Based on the public vote and an expert review, the top startup companies will be invited to be featured at the premier annual gathering of clean energy investors and innovators around the country, the 2012 ARPA-E Energy Innovation Summit, at the end of February. 

"Through the America's Next Top Energy Innovator Challenge, we are unleashing startup companies to do what they do best: create new products, new industries, and new jobs," said U.S. Energy Secretary Steven Chu. "We've challenged America's entrepreneurs and innovators to create new businesses based on discoveries made by our world-leading national laboratories."

Americans can view profiles of the competing startups and vote on which ones could make the greatest contributions to the country's economic and energy future by visiting www.energy.gov/topinnovator. An expert panel will also evaluate the companies and rank them. Voting ends at 8:59 a.m EST on Monday, Feb. 6.

Borla Performance Industries, based in Johnson City, Tenn., has an option to license a novel, nano-pore membrane technology from ORNL. Combining this innovation with Borla's exhaust technology will lead to a low cost, unique exhaust system that will double as an energy neutral device to recover and reclaim clean water from engines powered by diesel, gasoline or natural gas. Military and commercial applications include transport and stationery power plants, marine, cars and trucks. 

SH Coatings, based in Dallas, Texas, employs Super Hydrophobic Coating (SHC) technology that protects power systems by preventing ice accumulation on power lines in ice storm threatened areas and contamination of power lines from salt on the coasts. In order to successfully utilize and commercialize the SHC technology for this application, tools to apply the coating onto new and existing lines must be developed. SH Coatings is developing these tools with the help of technology from ORNL. 

TrakLok, Inc., based in Knoxville, Tenn., intends to use an ORNL-developed, technology for tagging, tracking, locating and communicating with cargo containers and trailers in transit. The ORNL technology provides an avenue to meet increasing requirements for shipping containers to be "smart boxes" that can be tracked electronically. TrakLok uses GPS technology and satellite communications as part of its tracking and warning capability and international container locking technology to protect against container tampering, theft, vandalism and smuggling. Shipments can be tracked through a web-accessible, information technology-based global tracking system to provide real time visibility of cargo. 

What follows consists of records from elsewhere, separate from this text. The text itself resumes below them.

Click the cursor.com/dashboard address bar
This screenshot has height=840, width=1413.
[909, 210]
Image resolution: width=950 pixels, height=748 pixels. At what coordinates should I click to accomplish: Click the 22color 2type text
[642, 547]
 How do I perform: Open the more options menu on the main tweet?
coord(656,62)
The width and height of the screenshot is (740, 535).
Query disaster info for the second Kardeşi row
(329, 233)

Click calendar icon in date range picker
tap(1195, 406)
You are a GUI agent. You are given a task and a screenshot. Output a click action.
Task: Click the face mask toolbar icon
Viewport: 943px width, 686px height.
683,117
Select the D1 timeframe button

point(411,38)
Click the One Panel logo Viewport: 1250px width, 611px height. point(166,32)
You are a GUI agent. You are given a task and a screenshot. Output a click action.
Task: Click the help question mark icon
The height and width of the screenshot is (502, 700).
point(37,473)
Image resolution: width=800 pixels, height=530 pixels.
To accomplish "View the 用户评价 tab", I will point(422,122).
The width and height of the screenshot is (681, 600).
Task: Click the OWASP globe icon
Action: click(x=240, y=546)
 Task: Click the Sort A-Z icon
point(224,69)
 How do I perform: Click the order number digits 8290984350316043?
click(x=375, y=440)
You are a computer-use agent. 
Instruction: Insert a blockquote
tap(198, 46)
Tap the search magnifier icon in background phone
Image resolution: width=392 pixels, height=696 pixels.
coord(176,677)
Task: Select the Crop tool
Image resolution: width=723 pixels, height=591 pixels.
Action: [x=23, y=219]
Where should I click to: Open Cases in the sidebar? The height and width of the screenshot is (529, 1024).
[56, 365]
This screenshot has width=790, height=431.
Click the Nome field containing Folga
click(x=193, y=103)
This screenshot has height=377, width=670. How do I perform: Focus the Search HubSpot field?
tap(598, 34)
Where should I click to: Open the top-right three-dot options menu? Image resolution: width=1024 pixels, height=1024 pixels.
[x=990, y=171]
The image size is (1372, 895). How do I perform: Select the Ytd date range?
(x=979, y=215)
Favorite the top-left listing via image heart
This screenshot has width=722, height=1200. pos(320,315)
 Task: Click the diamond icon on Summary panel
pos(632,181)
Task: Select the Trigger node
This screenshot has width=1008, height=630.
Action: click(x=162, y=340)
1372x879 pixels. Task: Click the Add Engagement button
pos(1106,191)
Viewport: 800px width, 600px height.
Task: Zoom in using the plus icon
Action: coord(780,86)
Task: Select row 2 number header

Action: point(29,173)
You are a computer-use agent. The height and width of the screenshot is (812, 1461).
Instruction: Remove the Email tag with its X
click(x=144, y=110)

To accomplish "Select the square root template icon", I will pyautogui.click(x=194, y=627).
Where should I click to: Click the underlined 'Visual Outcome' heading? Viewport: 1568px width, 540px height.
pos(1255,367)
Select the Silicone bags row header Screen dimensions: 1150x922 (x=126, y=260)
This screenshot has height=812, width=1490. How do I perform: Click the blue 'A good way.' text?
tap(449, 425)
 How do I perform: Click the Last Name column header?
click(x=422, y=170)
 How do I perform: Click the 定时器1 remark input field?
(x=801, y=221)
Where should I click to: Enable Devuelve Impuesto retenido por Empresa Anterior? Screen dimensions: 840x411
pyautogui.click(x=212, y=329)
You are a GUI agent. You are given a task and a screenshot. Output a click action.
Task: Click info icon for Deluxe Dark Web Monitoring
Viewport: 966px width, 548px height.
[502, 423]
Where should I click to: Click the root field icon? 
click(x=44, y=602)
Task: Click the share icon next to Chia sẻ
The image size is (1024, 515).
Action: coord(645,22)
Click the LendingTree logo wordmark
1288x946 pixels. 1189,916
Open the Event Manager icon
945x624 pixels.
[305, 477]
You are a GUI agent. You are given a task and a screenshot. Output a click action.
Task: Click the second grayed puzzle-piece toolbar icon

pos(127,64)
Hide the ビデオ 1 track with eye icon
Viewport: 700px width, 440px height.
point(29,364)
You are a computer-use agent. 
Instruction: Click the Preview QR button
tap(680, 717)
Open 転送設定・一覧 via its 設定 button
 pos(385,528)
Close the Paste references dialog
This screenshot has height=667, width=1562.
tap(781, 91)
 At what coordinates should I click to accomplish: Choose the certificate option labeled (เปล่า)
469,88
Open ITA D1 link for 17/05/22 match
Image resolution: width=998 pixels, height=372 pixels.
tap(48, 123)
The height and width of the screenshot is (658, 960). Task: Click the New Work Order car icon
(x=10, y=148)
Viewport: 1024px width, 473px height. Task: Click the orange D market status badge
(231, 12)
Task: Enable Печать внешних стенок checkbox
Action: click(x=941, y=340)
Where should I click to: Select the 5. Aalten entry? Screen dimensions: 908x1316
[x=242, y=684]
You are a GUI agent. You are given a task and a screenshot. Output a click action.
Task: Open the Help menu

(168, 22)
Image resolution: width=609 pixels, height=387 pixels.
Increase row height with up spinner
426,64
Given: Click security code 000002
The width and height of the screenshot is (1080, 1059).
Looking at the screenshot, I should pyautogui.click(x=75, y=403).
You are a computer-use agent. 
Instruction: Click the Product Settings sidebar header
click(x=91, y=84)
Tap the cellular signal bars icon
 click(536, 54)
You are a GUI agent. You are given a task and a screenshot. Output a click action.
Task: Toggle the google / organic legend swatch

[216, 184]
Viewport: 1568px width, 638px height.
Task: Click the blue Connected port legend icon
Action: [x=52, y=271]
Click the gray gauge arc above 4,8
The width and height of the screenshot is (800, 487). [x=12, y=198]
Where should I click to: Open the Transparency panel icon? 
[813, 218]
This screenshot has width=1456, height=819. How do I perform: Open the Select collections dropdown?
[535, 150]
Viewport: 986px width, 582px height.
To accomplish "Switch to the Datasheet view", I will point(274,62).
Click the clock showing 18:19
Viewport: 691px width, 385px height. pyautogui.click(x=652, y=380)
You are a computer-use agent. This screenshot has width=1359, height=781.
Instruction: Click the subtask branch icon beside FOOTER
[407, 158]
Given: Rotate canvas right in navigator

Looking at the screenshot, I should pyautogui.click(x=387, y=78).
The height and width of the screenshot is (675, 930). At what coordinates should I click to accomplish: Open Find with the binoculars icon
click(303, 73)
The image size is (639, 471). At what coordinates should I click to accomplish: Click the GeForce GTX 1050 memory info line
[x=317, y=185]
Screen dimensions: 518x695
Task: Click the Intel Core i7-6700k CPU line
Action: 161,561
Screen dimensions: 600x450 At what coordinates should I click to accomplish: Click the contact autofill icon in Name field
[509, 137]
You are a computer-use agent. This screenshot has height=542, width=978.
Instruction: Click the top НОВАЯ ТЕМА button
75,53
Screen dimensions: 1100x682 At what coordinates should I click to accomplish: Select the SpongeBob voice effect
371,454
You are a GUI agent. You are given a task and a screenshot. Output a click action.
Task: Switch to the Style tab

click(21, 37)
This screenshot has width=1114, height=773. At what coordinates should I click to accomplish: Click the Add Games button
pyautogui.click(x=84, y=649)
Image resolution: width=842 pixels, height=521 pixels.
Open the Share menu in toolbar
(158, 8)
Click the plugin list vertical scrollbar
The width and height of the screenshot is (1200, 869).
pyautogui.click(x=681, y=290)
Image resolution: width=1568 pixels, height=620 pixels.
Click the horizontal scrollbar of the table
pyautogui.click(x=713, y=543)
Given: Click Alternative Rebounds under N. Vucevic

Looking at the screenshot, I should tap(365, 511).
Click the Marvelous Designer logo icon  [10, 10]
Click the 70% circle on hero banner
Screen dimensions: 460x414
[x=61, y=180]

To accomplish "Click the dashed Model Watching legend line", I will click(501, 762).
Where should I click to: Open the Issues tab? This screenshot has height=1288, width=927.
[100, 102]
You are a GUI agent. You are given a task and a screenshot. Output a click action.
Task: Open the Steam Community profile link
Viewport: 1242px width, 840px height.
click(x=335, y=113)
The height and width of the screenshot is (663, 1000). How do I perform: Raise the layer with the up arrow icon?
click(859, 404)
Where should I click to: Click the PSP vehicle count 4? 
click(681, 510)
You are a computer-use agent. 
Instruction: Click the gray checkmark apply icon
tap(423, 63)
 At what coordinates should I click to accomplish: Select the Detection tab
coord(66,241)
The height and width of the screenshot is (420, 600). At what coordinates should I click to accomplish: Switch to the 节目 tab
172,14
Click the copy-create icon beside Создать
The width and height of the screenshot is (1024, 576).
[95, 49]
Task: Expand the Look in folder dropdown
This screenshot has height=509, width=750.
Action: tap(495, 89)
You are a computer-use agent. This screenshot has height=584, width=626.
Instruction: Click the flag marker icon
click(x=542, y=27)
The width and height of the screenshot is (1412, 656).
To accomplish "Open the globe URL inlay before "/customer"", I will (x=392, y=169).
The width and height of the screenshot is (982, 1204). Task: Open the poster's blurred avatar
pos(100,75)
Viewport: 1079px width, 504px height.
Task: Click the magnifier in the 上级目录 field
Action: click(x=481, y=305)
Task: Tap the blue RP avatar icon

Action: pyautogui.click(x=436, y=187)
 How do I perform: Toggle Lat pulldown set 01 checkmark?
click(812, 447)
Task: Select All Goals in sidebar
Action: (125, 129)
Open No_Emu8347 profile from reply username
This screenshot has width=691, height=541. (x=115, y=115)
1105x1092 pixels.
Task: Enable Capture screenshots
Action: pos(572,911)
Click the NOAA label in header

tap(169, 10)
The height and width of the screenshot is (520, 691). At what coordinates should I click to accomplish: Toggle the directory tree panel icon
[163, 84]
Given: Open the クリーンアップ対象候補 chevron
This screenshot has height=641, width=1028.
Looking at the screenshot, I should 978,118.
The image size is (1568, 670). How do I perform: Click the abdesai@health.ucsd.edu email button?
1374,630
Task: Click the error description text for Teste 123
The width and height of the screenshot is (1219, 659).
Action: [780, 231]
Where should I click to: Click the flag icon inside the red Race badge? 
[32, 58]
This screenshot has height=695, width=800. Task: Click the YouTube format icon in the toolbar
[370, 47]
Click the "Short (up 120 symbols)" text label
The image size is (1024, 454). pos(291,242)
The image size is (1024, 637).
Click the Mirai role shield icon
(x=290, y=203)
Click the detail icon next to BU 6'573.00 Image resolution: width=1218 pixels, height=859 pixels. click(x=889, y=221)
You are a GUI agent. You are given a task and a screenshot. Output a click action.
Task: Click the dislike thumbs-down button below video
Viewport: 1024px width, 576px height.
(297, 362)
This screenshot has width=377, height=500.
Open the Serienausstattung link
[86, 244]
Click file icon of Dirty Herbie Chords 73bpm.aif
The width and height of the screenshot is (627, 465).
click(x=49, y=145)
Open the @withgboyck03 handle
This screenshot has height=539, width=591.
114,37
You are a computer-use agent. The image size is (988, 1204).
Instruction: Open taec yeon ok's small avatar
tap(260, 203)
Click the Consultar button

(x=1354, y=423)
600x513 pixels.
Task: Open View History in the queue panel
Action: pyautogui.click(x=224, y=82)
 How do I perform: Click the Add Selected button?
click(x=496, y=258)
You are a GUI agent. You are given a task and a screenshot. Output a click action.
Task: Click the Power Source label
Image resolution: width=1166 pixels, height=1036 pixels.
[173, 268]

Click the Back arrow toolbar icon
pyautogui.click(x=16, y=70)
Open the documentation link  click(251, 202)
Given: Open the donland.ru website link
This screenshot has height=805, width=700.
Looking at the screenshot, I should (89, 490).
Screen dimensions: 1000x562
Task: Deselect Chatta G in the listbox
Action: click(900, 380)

Woodmont Enterprises, based in Nashville, Tenn., is creating a top-coat solution moisture barrier product for oriented-strand board (OSB), an engineered wood product formed by layering flakes of wood, by using technology developed at ORNL. The primary focus is to create a moisture barrier on OSB during transportation and after installation. One net benefit to moisture protected OSB after installation is mold resistance. The companies participating in the challenge have signed option agreements allowing them to license valuable, cutting-edge technologies developed and patented by one of the Department of Energy's 17 national laboratories and the Y-12 National Security Complex. Thirty-six companies in total have signed these option agreements with the national laboratories under a streamlined, simplified application process. 

The Energy Department also announced today that it will be extending America's Next Top Energy Innovator through next year, which will continue to make it easier for startups to use inventions and technologies developed at DOE's national laboratories to create new businesses, new products and new jobs for American workers. The Department will also offer another online competition in 2013.

America's Next Top Energy Innovator is part of the White House Startup America Initiative that celebrates its one year anniversary today. Startup America is a multiagency effort across the Obama Administration to promote high-growth entrepreneurship by expanding access to capital, cutting red tape, and accelerate innovation through agency action.